▶ _Recorded data_
# # # #
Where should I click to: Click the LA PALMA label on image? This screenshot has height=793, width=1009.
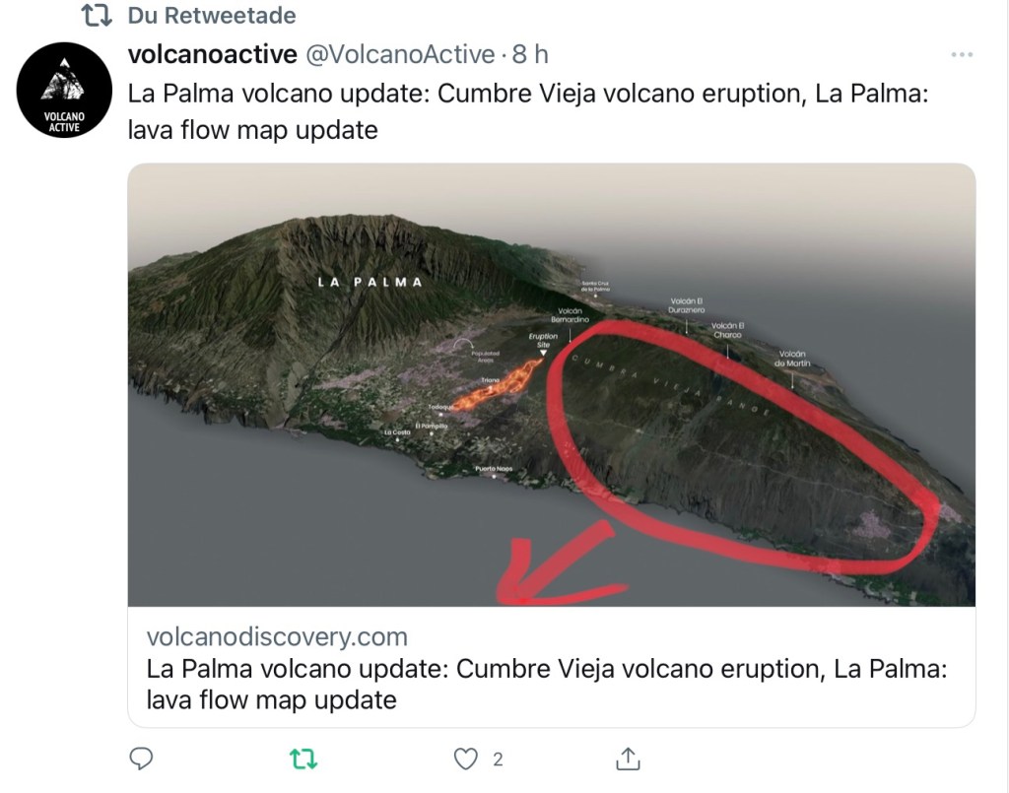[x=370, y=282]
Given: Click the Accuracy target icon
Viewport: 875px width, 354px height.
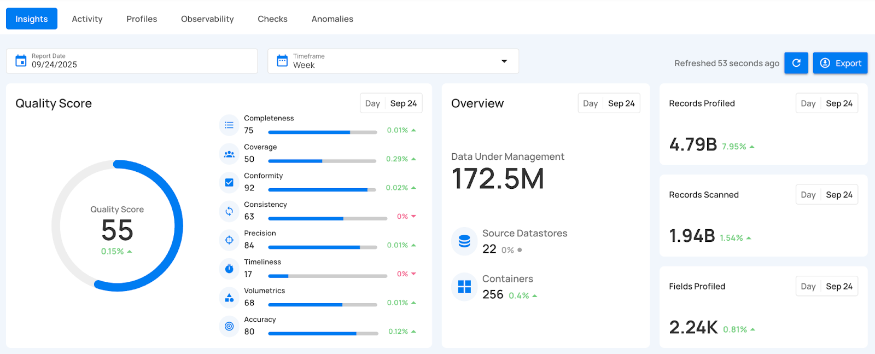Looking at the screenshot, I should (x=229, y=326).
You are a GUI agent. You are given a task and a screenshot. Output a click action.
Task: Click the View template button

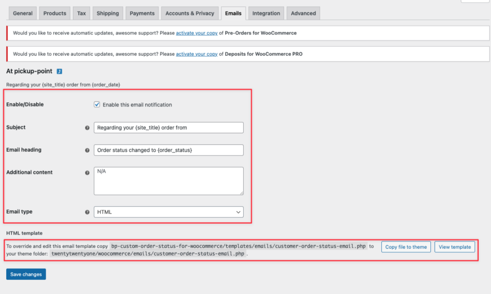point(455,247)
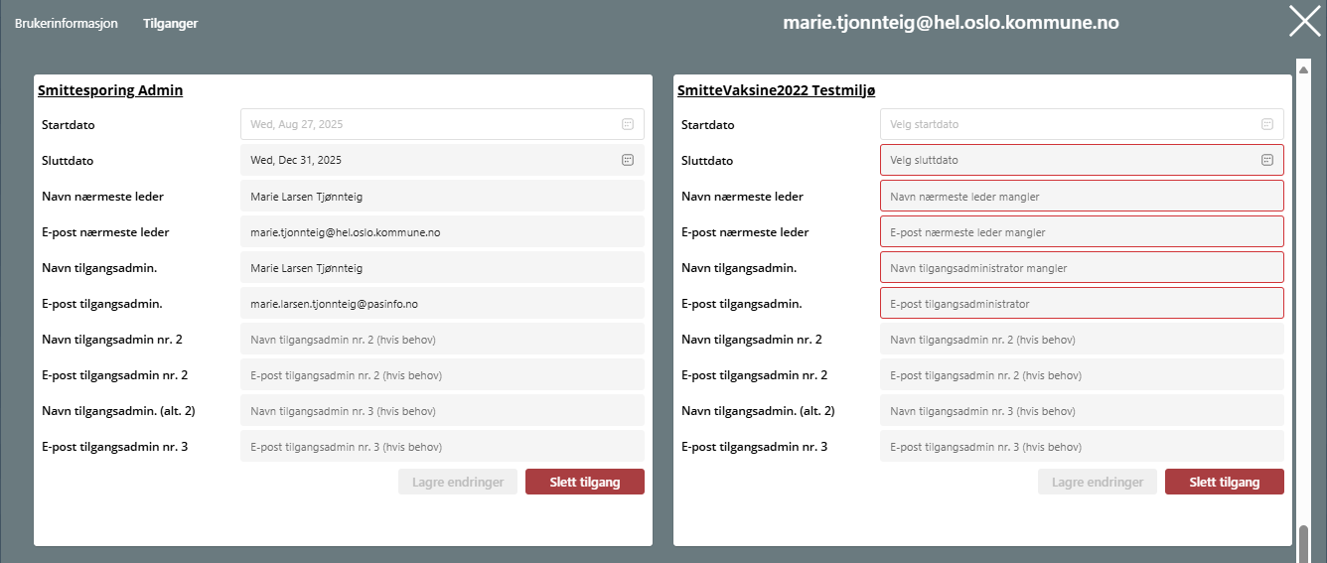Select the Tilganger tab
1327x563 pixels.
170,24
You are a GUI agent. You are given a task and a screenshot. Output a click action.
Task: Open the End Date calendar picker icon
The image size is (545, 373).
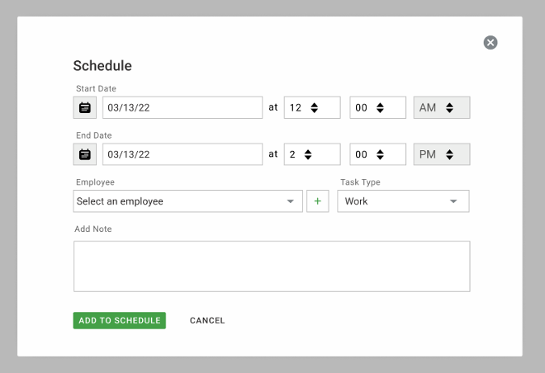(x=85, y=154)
# # # #
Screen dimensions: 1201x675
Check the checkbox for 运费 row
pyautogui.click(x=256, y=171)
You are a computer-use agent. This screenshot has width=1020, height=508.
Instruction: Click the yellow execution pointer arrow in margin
# # # #
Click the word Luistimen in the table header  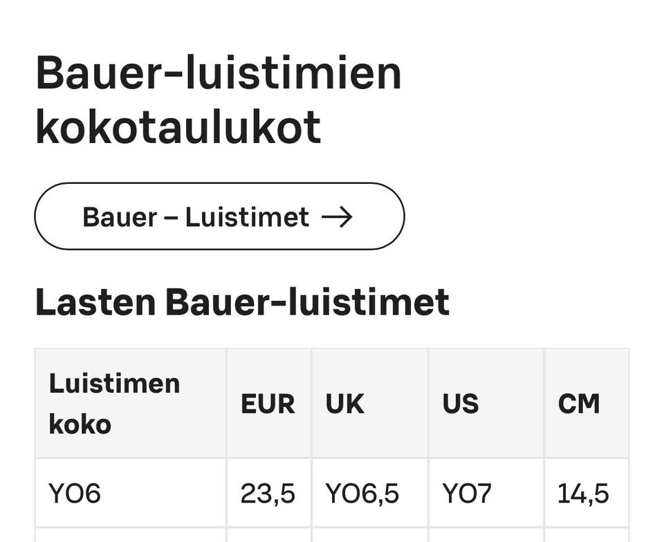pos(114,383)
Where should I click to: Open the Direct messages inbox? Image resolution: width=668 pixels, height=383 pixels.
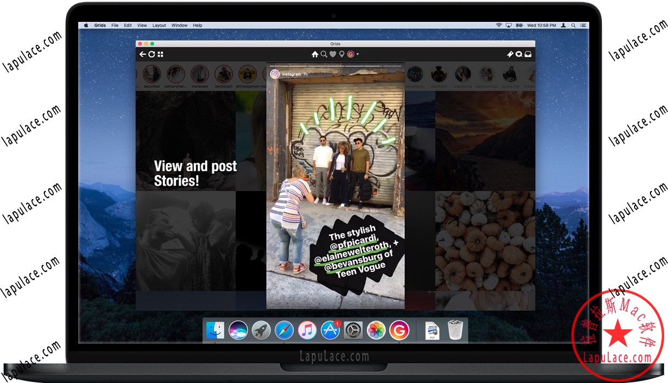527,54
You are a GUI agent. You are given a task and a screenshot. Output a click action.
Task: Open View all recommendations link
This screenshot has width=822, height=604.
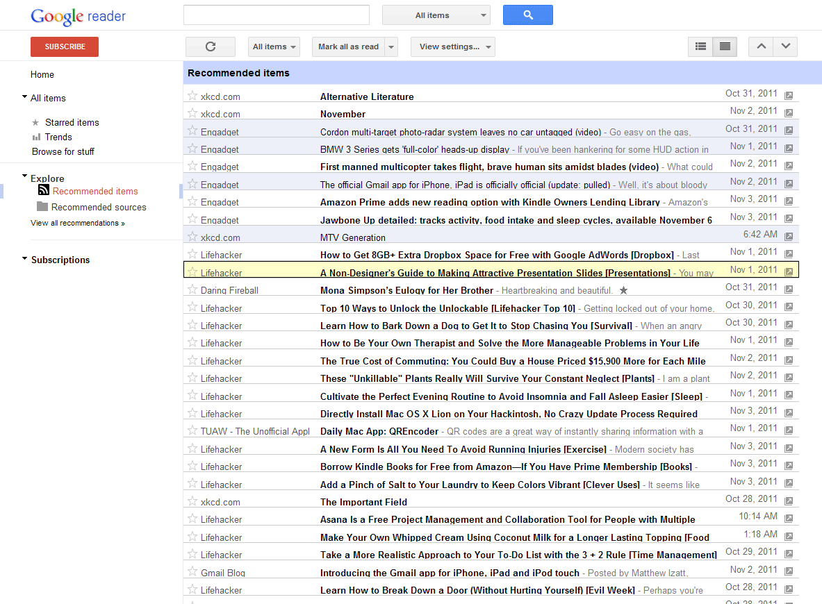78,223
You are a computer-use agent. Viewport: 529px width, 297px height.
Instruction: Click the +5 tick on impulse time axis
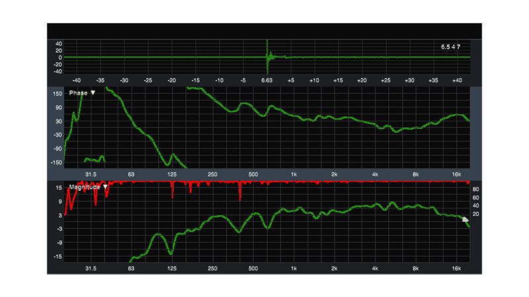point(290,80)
# # # #
▶ _Job_
Copy out the rows word for word, starting at the line containing "Where should I click to: Click" and ending at the line containing "(x=85, y=154)", with both of those lines included. Omit the pictures from your copy.

▶ _Task result_
Where should I click to: Click the LA PALMA label on image? This screenshot has height=793, width=1009.
[x=370, y=282]
Given: Click the Accuracy target icon
Viewport: 875px width, 354px height.
Looking at the screenshot, I should (x=229, y=326).
You are a GUI agent. You are given a task and a screenshot. Output a click action.
Task: Click the View template button

point(455,247)
Select the Tilganger tab
1327x563 pixels.
170,24
You are a GUI agent. You are given a task and a screenshot. Output a click action.
Task: Open the End Date calendar picker icon
The image size is (545, 373).
(x=85, y=154)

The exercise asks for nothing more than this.